Gnudi di Ricotta e Spinaci
Negli gnudi la ricotta è tutto. Quella vaccina intera dà struttura senza appesantire: l’impasto sta insieme quanto basta per essere formato e, una volta cotto, resta tenero e quasi cremoso all’interno. Se la ricotta è troppo umida gli gnudi si allargano, se è troppo magra diventano compatti. Per questo è importante usare una ricotta di qualità e ben scolata.
Gli spinaci portano colore e una nota vegetale, ma anche molta acqua. Strizzarli a fondo evita di dover aggiungere farina in eccesso, che coprirebbe il sapore della ricotta. Uova e tuorli legano in modo delicato, il Parmigiano aggiunge sapidità e profondità senza rendere l’impasto pesante. Noce moscata e pepe restano sullo sfondo.
Gli gnudi si cuociono direttamente in acqua salata. Quando salgono a galla sono pronti, ma restano fragili: meglio tirarli su con una schiumarola. Un sugo di pomodoro leggero basta e avanza: l’acidità bilancia la ricchezza della ricotta. Ottimi come piatto principale con un’insalata verde, oppure come alternativa più leggera alla pasta ripiena.
Tempo totale
40 min
Preparazione
25 min
Cottura
15 min
Porzioni
4
Di Marco Bianchi
Marco Bianchi
Chef esecutivo
Classici italiani con tecnica moderna
Preparazione
- 1
Riempi una pentola larga con abbondante acqua, salala generosamente e portala a bollore vivace. L’acqua deve essere pronta mentre formi gli gnudi.
10 min
- 2
Metti la ricotta in una ciotola capiente. Unisci gli spinaci ben strizzati, il Parmigiano grattugiato, le uova intere e i tuorli. Mescola con delicatezza fino a ottenere un composto omogeneo e cremoso, senza montarlo.
5 min
- 3
Aggiungi noce moscata, sale e pepe. Incorpora la farina dosata, mescolando solo finché scompare.
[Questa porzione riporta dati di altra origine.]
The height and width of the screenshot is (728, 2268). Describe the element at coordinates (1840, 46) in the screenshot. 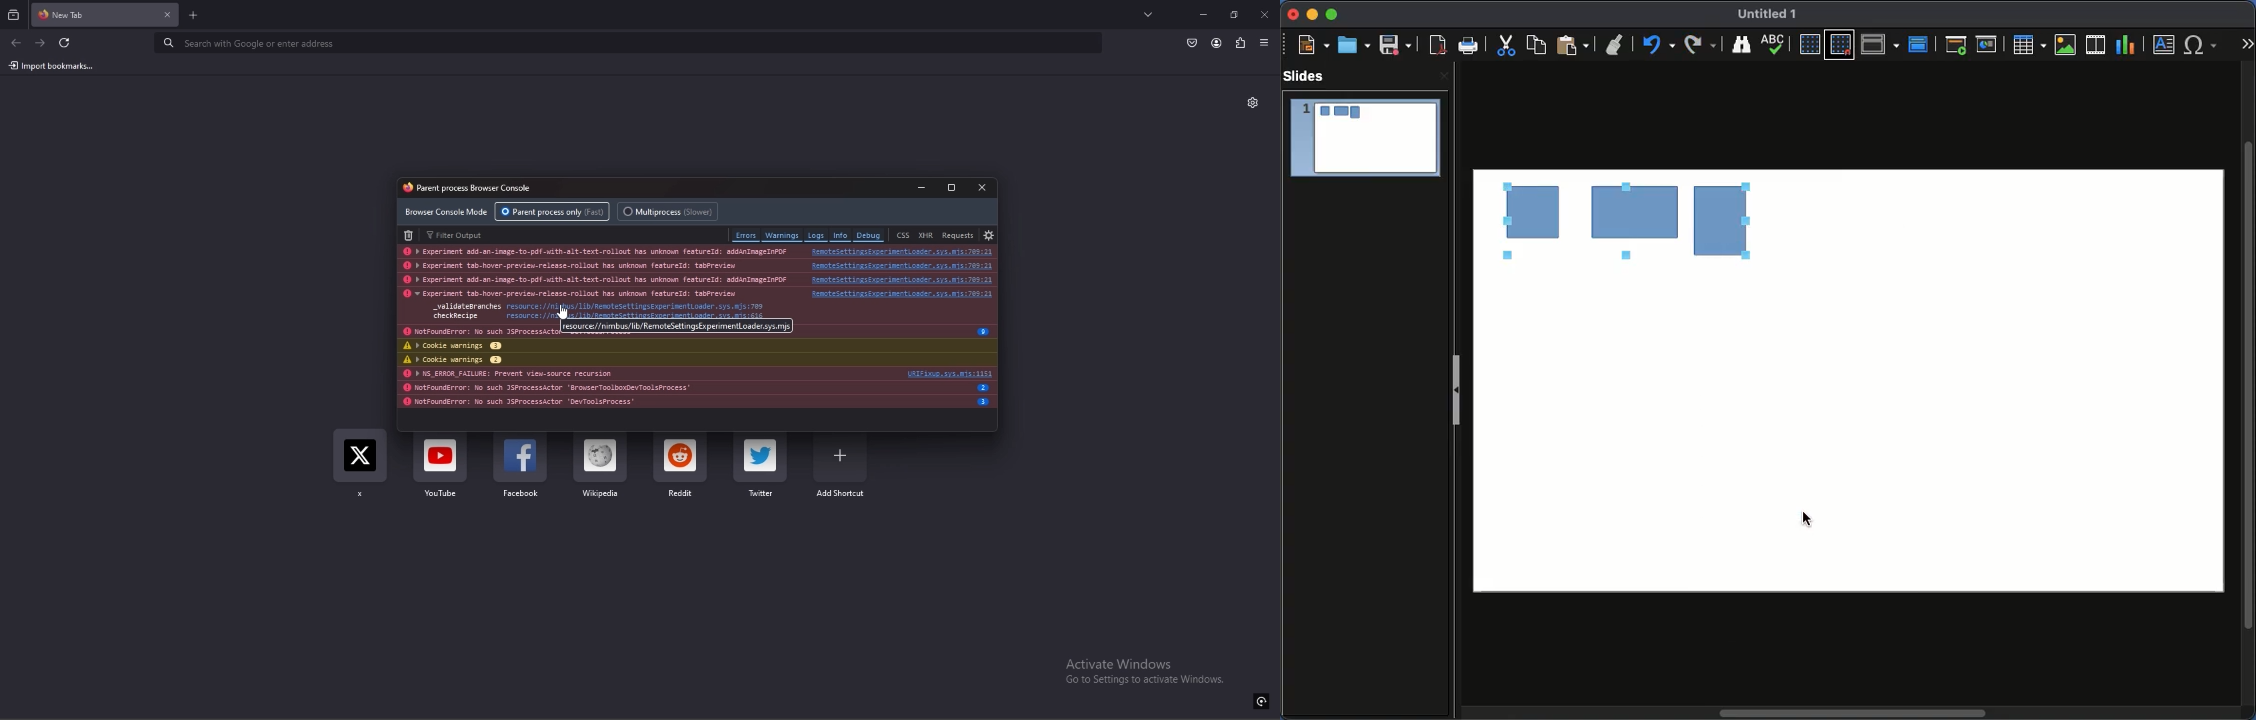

L’impasto deve risultare morbido e leggermente appiccicoso; se sembra troppo lento, lascialo riposare un minuto invece di aggiungere altra farina.
4 min
- 4
Infarina leggermente le mani e forma dei dischetti piccoli, più o meno grandi come una noce. Appoggiali via via su un piano infarinato per evitare che si attacchino.
10 min
- 5
Passa ogni gnudo in poca farina aggiuntiva, eliminando l’eccesso. Troppa farina intorbida l’acqua di cottura e copre il sapore della ricotta.
4 min
- 6
Tuffa gli gnudi nell’acqua bollente, pochi per volta, lasciando spazio perché si muovano. Mantieni il bollore regolare ma non violento; se serve, abbassa leggermente la fiamma.
6 min
- 7
Dopo qualche minuto gli gnudi saliranno a galla e risulteranno teneri al tatto. Scolali con una schiumarola non appena galleggiano e tengono la forma, in genere dopo circa 4 minuti.
5 min
- 8
Trasferisci gli gnudi su un piatto da portata caldo e condiscili con un velo di sugo di pomodoro appena scaldato. Servili subito, quando l’interno è ancora morbido.
3 min
💡Consigli dello chef
- •Se la ricotta appare acquosa, lasciala scolare in un colino 10–15 minuti prima di usarla.
- •Strizza gli spinaci fino a quando non rilasciano più liquido: l’umidità è il problema più comune.
- •La farina serve solo per legare e infarinare: aggiungerne troppa rende gli gnudi duri.
- •Cuoci pochi gnudi per volta per mantenere l’acqua a bollore regolare.
- •Toglili dall’acqua poco dopo che salgono a galla per preservare il cuore morbido.